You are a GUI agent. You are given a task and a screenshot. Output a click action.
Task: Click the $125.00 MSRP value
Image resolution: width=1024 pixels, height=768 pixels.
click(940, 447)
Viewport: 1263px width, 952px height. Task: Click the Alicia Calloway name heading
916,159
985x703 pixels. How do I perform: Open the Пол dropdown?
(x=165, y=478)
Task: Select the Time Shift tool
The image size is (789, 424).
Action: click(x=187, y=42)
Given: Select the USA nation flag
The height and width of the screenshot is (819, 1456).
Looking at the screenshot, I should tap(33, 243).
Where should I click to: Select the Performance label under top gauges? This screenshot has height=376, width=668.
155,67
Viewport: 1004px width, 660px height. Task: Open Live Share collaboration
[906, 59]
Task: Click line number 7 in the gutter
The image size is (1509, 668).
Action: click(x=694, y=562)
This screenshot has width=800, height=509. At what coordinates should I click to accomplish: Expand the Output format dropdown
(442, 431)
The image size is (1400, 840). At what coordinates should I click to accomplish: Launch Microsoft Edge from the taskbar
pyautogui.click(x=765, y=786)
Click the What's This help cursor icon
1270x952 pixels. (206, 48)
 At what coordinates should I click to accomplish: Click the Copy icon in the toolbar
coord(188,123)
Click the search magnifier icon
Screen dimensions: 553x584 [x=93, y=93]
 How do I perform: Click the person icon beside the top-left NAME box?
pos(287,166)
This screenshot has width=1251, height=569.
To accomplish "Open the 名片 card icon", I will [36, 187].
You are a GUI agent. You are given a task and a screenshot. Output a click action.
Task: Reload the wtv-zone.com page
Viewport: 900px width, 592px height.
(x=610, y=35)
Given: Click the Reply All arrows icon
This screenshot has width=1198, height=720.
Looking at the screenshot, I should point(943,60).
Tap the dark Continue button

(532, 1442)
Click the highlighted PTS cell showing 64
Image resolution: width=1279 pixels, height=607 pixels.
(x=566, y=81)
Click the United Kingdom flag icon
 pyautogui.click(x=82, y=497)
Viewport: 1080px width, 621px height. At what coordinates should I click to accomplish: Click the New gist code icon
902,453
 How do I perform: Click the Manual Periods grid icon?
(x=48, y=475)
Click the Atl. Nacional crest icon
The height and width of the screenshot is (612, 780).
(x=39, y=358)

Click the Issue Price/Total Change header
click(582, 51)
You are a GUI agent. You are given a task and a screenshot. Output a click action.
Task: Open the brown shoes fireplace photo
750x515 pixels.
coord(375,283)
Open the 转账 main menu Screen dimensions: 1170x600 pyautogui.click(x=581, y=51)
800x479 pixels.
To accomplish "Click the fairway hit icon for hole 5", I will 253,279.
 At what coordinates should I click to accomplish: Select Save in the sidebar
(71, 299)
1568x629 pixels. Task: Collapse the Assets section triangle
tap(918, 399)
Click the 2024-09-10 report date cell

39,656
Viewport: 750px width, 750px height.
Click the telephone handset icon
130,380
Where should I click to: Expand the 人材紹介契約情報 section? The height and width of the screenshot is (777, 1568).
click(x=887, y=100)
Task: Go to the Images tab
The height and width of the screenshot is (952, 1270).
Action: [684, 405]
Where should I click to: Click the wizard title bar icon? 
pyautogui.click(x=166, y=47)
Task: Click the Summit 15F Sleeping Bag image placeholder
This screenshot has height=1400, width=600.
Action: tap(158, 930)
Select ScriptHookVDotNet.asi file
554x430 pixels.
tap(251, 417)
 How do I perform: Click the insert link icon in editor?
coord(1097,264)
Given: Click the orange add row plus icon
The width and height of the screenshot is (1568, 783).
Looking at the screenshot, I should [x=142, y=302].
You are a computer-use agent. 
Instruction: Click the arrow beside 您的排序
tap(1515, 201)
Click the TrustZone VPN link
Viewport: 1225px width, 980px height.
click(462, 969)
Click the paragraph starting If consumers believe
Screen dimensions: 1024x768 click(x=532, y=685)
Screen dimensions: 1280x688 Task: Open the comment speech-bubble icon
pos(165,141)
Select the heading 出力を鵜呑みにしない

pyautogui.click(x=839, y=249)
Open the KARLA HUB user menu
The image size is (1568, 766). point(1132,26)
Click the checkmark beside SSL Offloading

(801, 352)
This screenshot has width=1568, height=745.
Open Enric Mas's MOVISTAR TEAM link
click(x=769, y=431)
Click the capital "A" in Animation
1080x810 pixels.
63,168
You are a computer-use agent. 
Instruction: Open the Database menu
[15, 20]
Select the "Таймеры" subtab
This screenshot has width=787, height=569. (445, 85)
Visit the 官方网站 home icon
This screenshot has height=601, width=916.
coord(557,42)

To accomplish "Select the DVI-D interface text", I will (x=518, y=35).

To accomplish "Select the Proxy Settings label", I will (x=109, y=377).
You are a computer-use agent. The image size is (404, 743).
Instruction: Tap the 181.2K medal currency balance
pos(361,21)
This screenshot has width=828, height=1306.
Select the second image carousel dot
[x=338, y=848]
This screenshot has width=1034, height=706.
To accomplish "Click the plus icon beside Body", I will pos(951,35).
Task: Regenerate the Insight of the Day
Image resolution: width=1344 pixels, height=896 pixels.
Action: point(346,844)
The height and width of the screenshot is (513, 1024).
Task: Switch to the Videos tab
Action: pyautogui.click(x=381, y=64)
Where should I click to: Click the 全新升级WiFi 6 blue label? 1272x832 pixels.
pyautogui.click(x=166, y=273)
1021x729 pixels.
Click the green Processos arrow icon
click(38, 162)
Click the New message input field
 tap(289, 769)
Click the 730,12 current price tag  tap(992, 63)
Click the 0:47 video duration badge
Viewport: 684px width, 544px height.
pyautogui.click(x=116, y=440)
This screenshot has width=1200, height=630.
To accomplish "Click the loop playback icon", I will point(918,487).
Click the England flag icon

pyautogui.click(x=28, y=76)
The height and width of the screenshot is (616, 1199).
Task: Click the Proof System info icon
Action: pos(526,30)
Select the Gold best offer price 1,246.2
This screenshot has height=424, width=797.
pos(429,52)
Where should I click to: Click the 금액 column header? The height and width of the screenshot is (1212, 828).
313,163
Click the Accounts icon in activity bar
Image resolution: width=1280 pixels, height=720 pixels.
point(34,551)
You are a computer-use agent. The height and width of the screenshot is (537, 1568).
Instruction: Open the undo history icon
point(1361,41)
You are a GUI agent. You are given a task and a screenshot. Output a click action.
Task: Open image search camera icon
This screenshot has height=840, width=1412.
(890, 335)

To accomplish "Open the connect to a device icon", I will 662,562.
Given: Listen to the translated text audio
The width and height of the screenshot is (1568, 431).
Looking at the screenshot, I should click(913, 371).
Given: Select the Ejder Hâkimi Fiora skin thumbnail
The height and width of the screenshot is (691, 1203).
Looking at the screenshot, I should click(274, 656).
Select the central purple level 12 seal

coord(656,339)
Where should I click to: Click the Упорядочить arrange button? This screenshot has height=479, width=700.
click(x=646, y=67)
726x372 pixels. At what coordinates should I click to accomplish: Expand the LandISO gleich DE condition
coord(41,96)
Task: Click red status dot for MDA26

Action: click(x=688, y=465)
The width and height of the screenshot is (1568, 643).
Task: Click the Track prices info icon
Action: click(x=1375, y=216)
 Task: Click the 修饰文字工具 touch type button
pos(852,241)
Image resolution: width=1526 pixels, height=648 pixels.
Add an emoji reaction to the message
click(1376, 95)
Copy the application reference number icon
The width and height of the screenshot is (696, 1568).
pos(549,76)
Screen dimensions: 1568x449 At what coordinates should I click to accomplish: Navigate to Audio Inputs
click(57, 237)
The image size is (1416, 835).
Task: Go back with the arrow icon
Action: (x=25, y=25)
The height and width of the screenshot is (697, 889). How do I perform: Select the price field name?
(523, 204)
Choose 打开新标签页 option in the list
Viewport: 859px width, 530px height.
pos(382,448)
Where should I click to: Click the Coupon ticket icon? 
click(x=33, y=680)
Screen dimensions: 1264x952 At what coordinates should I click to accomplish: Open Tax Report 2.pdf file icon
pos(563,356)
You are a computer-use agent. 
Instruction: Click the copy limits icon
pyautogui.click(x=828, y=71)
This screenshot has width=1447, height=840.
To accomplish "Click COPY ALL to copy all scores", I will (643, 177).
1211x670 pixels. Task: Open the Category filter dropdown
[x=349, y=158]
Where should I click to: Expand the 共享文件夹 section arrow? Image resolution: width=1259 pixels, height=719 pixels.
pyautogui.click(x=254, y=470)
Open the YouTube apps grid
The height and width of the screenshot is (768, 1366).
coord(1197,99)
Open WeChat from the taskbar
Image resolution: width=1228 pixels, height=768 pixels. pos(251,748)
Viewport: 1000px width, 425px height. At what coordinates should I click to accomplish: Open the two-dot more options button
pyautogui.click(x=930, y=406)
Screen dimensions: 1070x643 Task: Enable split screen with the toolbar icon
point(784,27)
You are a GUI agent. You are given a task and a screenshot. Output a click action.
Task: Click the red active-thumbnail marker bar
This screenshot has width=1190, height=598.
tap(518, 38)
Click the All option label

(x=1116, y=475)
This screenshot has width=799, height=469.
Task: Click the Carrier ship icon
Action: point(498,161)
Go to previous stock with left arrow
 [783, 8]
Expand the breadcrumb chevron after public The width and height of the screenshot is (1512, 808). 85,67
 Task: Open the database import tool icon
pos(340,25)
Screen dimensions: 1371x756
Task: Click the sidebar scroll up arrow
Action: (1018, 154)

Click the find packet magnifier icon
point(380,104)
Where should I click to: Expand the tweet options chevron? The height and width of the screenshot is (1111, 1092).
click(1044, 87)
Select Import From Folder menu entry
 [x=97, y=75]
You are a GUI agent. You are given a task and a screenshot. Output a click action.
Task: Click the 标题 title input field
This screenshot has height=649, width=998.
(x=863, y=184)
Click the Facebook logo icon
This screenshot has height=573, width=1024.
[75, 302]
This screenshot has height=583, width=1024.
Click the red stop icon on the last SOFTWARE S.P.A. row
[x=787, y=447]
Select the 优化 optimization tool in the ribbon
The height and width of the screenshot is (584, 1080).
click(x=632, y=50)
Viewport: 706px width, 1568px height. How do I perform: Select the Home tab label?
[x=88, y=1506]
***
> What is needed
With the line containing "Select the 优化 optimization tool in the ribbon" as the start and the last line of the entries as the end, print that whole span exactly.

> Result of this exercise
Select the 优化 optimization tool in the ribbon
The height and width of the screenshot is (584, 1080).
click(x=632, y=50)
Viewport: 706px width, 1568px height. How do I perform: Select the Home tab label?
[x=88, y=1506]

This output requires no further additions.